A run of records

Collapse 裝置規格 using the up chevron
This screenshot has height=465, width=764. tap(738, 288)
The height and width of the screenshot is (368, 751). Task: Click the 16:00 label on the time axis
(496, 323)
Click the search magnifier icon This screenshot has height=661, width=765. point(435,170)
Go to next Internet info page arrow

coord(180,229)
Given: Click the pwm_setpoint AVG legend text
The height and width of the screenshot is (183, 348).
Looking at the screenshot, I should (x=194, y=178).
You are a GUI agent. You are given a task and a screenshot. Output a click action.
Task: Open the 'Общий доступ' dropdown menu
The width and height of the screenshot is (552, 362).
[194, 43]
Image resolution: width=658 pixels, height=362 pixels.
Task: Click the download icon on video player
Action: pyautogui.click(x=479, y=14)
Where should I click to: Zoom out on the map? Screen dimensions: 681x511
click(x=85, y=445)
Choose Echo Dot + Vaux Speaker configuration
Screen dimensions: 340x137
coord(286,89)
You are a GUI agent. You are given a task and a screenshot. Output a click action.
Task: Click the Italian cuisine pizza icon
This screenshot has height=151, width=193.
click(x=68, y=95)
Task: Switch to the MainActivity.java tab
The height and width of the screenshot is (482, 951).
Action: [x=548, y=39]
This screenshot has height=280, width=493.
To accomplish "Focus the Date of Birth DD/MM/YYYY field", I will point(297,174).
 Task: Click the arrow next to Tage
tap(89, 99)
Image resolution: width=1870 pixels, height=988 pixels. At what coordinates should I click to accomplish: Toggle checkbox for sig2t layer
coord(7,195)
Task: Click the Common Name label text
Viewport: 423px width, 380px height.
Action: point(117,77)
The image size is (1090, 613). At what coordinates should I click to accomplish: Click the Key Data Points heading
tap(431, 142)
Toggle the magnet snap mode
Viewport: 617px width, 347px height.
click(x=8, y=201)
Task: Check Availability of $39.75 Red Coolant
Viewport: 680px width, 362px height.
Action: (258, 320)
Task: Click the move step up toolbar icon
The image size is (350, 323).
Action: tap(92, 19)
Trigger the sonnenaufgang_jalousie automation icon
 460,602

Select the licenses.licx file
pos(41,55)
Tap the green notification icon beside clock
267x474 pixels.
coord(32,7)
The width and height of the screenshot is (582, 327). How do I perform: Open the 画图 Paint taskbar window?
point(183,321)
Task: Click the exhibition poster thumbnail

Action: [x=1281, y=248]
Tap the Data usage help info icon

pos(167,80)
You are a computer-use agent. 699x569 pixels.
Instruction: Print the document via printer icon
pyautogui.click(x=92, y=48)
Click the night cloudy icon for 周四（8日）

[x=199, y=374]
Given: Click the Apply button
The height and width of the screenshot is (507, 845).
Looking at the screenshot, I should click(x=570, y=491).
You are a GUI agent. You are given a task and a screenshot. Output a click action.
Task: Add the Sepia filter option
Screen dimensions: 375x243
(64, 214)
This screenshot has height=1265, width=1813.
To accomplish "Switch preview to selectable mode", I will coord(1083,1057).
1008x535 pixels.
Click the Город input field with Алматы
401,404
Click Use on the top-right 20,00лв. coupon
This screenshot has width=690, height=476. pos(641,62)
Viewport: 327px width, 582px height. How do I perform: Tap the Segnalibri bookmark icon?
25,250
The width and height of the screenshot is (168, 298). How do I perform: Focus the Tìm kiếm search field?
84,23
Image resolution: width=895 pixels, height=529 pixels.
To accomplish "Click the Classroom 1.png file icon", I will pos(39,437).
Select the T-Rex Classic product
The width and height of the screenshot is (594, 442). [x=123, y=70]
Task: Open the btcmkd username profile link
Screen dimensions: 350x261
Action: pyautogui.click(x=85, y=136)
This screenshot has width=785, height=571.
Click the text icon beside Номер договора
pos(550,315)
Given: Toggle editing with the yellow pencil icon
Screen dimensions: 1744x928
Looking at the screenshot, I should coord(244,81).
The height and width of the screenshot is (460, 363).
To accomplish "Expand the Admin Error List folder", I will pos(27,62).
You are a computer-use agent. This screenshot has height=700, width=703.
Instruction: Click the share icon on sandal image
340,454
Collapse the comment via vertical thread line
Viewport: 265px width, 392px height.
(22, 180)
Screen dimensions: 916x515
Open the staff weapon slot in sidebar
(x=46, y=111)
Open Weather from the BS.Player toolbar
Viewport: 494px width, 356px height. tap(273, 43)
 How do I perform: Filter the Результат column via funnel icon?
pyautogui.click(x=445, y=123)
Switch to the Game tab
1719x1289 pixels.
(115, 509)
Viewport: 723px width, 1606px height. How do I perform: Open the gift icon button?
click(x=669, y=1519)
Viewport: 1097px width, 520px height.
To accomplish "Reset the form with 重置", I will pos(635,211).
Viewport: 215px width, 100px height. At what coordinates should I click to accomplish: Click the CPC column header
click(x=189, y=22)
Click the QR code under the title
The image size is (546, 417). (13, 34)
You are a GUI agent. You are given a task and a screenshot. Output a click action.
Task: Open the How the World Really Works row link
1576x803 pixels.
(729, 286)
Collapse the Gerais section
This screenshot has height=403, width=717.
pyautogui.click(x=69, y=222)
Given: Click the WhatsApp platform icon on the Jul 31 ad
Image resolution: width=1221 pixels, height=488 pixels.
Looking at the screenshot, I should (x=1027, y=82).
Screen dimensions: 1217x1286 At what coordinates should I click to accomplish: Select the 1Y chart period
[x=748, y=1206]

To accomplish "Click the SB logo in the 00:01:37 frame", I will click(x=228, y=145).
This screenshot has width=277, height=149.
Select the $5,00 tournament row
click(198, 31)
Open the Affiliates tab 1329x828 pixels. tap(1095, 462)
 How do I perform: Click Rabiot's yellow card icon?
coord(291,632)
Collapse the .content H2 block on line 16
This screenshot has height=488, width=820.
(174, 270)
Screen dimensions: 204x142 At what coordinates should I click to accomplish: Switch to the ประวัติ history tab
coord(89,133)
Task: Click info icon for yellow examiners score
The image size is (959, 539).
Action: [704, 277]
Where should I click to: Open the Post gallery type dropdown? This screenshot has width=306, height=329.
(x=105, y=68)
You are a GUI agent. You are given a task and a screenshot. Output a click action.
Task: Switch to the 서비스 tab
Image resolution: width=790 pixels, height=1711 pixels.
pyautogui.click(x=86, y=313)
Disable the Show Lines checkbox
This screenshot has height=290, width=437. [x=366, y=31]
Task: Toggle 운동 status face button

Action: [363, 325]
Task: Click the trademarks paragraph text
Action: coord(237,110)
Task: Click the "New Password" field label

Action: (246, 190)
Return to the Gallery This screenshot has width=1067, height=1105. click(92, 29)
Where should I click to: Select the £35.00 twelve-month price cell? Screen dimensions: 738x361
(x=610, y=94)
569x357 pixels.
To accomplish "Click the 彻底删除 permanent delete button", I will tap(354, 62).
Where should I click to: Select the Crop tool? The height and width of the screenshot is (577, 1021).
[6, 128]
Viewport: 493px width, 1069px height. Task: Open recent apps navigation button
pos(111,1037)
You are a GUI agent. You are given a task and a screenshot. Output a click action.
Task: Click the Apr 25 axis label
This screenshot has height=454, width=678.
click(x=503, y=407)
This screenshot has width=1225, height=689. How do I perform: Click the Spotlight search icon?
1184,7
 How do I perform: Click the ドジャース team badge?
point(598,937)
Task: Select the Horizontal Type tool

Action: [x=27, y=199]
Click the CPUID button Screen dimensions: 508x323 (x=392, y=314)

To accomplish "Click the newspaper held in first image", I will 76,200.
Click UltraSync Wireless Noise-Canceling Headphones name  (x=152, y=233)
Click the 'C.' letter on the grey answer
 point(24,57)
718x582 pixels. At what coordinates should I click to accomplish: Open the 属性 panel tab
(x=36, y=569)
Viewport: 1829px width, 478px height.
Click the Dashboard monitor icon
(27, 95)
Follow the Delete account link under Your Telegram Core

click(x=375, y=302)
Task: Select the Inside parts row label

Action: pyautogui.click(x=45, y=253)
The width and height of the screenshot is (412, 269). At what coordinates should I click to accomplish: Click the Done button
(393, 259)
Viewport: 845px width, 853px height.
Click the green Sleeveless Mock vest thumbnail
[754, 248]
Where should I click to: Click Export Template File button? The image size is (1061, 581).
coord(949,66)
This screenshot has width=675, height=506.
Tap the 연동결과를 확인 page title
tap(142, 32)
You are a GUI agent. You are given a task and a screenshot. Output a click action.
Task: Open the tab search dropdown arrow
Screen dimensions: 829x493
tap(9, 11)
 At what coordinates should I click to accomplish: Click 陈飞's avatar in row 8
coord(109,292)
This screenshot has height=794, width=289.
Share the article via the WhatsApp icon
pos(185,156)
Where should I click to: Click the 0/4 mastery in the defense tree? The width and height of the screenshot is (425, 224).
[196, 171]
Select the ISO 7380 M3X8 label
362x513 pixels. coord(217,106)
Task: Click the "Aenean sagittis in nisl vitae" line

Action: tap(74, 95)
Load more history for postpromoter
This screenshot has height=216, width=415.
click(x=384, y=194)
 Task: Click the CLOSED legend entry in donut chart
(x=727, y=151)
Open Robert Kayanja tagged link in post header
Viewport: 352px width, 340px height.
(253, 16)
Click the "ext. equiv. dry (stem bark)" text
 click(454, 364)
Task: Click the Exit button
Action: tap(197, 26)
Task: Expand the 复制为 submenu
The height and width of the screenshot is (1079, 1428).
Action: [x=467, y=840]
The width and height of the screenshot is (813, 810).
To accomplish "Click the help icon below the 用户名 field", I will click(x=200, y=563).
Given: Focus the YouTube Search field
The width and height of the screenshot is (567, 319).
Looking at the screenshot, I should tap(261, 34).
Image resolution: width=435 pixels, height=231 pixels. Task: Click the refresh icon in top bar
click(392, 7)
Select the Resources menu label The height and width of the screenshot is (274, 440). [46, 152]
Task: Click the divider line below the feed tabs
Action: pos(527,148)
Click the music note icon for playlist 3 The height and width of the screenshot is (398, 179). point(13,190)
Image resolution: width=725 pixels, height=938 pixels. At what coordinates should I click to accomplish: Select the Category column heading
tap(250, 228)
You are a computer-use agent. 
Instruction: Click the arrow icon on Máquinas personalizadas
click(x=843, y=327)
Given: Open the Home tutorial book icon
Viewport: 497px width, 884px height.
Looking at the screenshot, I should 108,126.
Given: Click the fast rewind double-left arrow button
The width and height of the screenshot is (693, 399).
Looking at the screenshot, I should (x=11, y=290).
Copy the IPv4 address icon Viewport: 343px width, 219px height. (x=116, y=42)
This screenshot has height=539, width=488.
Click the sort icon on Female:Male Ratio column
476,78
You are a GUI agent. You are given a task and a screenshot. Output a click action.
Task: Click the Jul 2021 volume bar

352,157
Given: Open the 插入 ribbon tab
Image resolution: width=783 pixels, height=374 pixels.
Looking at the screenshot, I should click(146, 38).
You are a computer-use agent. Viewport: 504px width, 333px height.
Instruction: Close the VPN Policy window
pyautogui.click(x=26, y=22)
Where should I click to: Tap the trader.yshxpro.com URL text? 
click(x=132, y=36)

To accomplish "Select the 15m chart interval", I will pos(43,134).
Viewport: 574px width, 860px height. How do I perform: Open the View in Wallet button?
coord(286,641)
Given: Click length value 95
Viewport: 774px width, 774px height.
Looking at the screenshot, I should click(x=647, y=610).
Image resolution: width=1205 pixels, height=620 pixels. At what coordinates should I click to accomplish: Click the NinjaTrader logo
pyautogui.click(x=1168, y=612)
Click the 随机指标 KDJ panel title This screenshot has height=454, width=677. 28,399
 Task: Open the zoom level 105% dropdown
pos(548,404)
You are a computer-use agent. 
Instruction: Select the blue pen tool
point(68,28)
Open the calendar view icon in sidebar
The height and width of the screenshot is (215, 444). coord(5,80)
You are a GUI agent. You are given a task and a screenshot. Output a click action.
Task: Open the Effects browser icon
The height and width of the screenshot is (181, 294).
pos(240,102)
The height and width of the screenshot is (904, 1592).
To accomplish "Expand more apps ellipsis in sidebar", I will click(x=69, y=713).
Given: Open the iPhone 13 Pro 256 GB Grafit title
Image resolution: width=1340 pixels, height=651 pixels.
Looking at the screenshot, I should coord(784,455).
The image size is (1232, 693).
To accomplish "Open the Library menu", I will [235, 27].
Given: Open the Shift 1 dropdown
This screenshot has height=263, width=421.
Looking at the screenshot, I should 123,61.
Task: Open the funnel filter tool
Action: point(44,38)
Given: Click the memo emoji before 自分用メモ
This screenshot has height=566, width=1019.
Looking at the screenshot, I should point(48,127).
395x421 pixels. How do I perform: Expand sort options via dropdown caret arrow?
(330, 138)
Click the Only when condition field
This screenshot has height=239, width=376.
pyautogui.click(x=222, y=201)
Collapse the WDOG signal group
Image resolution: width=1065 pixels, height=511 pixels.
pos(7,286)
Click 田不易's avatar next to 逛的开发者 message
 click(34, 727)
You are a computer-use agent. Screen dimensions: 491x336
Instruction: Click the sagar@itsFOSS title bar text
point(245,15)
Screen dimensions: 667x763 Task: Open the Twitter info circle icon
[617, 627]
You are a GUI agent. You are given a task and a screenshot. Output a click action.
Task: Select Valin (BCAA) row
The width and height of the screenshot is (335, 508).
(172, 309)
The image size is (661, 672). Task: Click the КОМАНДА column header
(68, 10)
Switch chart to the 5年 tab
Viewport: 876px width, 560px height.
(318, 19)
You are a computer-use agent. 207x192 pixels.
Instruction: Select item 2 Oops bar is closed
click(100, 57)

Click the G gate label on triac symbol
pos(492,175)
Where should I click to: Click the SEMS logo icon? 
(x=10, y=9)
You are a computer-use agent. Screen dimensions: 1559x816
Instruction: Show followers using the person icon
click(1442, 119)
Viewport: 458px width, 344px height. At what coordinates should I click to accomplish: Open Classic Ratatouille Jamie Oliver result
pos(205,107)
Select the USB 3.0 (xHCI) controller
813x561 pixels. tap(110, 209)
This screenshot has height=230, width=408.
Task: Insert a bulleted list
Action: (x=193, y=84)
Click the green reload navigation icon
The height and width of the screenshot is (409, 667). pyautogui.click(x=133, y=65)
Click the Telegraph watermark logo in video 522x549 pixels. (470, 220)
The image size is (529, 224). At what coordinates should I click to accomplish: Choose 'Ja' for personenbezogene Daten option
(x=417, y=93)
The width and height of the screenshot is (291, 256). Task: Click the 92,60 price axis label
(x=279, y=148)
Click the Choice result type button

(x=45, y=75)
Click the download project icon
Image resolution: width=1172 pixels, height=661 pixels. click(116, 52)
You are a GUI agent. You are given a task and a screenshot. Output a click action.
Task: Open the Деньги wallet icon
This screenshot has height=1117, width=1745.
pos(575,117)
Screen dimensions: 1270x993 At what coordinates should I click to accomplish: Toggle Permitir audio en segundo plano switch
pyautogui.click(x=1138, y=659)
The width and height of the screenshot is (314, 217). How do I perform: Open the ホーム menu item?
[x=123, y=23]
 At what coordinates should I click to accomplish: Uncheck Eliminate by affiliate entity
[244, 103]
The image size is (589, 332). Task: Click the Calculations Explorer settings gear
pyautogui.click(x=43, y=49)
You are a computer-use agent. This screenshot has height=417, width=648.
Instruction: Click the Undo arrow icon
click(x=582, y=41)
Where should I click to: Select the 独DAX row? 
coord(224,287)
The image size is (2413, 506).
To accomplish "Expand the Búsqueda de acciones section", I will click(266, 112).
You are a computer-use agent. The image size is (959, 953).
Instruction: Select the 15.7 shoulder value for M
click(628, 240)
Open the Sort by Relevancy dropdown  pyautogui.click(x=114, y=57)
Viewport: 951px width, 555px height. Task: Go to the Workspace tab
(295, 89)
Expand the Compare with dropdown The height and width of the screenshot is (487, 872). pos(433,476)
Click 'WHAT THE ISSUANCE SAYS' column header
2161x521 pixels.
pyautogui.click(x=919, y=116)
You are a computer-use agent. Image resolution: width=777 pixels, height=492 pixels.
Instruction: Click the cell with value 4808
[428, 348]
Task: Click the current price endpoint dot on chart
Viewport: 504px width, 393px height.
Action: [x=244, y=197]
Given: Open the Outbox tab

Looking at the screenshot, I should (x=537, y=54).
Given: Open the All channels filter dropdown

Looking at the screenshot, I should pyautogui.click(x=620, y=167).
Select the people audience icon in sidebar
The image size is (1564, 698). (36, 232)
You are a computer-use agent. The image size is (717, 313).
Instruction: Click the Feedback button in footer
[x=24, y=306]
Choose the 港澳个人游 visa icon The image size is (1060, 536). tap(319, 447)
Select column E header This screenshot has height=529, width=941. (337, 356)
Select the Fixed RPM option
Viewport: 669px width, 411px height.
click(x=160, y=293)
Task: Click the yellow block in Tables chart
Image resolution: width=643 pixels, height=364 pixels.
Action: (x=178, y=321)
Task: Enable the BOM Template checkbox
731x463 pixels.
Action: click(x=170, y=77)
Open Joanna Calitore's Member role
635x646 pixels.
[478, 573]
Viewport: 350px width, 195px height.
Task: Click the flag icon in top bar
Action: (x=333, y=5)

DIRECTIONS FOR THIS TASK:
Starting at the beginning of the records and ending at the line containing "Looking at the screenshot, I should (x=194, y=178).", write those lines out again. Change "magnifier" to "magnifying glass" and keep everything else the same.

SOLUTION TO THE PROBLEM:
Collapse 裝置規格 using the up chevron
This screenshot has height=465, width=764. tap(738, 288)
The height and width of the screenshot is (368, 751). Task: Click the 16:00 label on the time axis
(496, 323)
Click the search magnifying glass icon This screenshot has height=661, width=765. point(435,170)
Go to next Internet info page arrow

coord(180,229)
Given: Click the pwm_setpoint AVG legend text
The height and width of the screenshot is (183, 348).
Looking at the screenshot, I should (x=194, y=178).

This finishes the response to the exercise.